What you need to do –
A line below contains "Where should I click to: Switch", and a later one contains "Click the flag". Repeat both, with every line between them, exactly.

Stored data

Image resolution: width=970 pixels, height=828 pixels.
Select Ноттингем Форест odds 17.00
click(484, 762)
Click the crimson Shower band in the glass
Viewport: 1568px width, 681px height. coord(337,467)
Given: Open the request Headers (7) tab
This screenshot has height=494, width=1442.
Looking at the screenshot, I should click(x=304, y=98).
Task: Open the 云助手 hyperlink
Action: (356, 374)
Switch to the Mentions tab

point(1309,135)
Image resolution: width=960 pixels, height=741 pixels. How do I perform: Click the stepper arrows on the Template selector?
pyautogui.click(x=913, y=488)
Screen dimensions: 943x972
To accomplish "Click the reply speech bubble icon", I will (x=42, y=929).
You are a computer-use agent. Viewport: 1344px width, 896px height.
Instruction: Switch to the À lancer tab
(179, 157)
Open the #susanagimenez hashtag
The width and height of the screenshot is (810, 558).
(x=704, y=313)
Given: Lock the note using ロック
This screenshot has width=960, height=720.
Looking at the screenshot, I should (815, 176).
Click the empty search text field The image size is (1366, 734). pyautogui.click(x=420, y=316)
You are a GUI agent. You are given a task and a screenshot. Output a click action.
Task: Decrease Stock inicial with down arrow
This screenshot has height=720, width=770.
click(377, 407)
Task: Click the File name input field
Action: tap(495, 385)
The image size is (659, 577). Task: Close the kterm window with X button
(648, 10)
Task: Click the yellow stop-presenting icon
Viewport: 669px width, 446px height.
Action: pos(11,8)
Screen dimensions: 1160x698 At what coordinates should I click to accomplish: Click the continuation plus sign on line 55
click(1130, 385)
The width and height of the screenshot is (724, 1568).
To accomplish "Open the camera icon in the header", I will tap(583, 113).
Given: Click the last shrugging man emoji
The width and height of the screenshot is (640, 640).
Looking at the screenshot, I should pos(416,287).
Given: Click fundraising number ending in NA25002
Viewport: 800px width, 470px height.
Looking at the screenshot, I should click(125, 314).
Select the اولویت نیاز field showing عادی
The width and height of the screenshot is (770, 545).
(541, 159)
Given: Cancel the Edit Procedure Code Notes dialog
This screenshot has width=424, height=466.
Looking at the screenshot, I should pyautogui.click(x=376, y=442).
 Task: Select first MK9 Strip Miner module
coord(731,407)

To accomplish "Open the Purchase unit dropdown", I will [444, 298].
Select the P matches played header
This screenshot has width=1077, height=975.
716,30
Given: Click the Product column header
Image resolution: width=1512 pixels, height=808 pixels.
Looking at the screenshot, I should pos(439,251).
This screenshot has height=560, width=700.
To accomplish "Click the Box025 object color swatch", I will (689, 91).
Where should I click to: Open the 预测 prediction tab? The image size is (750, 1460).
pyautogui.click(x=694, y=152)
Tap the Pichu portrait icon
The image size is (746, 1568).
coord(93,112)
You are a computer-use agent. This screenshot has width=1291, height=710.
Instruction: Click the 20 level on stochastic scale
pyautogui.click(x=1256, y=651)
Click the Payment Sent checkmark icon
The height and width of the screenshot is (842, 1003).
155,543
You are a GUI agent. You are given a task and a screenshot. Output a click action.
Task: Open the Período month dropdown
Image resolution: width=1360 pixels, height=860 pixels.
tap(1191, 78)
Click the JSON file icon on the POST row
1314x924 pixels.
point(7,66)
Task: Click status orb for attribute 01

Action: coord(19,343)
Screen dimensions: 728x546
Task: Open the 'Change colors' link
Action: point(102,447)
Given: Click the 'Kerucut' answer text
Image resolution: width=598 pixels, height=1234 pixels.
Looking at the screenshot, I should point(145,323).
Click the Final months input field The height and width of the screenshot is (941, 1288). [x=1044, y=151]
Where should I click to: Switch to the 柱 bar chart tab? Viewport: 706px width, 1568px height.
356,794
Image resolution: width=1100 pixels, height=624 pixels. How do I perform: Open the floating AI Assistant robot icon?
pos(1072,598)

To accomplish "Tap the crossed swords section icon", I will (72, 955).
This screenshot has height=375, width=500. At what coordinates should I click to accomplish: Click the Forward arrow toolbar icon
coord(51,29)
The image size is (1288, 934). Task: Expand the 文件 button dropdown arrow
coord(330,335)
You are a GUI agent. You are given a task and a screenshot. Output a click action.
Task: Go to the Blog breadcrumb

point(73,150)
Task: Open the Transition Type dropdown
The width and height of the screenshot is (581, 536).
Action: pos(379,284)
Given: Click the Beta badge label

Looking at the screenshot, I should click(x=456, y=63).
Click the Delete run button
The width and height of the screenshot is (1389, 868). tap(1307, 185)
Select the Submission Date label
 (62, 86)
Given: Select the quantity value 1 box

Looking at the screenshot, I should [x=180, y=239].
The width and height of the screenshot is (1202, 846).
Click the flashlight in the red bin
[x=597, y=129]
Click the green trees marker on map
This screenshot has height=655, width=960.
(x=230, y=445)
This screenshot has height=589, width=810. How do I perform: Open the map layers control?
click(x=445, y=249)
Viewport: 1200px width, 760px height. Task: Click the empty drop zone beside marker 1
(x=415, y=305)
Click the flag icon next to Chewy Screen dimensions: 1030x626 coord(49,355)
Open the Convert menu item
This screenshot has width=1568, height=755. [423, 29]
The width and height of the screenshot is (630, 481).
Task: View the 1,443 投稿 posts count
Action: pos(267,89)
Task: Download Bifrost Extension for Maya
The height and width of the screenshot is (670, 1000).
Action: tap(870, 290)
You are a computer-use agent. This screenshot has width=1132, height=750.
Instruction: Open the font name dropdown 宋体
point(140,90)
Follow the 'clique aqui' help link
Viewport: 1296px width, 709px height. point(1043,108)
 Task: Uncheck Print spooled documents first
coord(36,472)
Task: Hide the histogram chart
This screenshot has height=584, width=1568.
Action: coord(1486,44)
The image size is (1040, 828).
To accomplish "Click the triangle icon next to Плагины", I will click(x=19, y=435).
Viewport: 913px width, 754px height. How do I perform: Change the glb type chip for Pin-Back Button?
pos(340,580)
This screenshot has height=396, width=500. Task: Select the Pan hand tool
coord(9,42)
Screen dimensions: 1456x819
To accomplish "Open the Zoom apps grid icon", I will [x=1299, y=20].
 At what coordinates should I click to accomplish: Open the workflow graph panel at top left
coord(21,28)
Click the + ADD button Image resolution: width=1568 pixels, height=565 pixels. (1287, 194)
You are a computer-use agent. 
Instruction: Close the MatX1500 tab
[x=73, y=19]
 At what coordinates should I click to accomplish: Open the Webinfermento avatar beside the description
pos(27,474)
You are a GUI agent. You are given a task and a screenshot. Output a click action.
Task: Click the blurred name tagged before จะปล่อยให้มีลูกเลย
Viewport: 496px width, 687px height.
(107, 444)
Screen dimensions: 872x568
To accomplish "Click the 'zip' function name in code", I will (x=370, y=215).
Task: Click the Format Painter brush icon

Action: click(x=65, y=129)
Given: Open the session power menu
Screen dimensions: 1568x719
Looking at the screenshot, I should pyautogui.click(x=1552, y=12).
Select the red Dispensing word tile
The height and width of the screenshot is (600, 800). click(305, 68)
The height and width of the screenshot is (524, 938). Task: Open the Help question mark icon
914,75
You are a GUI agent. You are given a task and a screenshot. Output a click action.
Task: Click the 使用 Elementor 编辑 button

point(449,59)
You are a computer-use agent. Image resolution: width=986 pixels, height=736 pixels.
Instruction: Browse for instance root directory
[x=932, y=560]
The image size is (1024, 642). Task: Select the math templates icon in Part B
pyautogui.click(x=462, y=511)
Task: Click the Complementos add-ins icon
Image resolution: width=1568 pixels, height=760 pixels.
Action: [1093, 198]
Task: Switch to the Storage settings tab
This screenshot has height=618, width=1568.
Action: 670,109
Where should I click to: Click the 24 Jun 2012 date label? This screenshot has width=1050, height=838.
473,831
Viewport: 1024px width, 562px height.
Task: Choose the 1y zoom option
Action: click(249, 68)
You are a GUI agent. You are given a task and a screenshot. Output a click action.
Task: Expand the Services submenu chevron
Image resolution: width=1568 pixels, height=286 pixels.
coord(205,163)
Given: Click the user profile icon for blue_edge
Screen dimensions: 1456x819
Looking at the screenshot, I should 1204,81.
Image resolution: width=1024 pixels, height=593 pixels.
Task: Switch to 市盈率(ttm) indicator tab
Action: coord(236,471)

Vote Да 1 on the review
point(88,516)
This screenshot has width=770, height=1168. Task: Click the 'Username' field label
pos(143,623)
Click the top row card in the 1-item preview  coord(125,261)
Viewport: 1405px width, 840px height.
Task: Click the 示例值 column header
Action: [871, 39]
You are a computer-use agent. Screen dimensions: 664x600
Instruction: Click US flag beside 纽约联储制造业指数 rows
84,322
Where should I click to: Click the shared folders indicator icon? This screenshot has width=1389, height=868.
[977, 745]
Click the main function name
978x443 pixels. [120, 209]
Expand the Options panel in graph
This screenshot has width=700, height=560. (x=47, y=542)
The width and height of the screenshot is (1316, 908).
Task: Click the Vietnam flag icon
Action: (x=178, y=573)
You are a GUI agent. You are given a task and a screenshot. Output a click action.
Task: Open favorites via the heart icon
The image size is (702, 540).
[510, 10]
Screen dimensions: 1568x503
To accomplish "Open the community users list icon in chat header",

Expected answer –
Where should I click to: Switch to the 柱 bar chart tab? Viewport: 706px width, 1568px height.
356,794
Image resolution: width=1100 pixels, height=624 pixels. How do I perform: Open the floating AI Assistant robot icon?
pos(1072,598)

To accomplish "Tap the crossed swords section icon", I will (72, 955).
This screenshot has height=375, width=500. At what coordinates should I click to accomplish: Click the Forward arrow toolbar icon
coord(51,29)
The image size is (1288, 934). Task: Expand the 文件 button dropdown arrow
coord(330,335)
You are a GUI agent. You are given a task and a screenshot. Output a click action.
Task: Go to the Blog breadcrumb

point(73,150)
Task: Open the Transition Type dropdown
The width and height of the screenshot is (581, 536).
Action: pos(379,284)
Given: Click the Beta badge label

Looking at the screenshot, I should click(x=456, y=63).
Click the Delete run button
The width and height of the screenshot is (1389, 868). tap(1307, 185)
Select the Submission Date label
 (62, 86)
Given: Select the quantity value 1 box

Looking at the screenshot, I should [x=180, y=239].
The width and height of the screenshot is (1202, 846).
Click the flashlight in the red bin
[x=597, y=129]
Click the green trees marker on map
This screenshot has height=655, width=960.
(x=230, y=445)
This screenshot has height=589, width=810. How do I perform: Open the map layers control?
click(x=445, y=249)
Viewport: 1200px width, 760px height. Task: Click the empty drop zone beside marker 1
(x=415, y=305)
Click the flag icon next to Chewy Screen dimensions: 1030x626 coord(49,355)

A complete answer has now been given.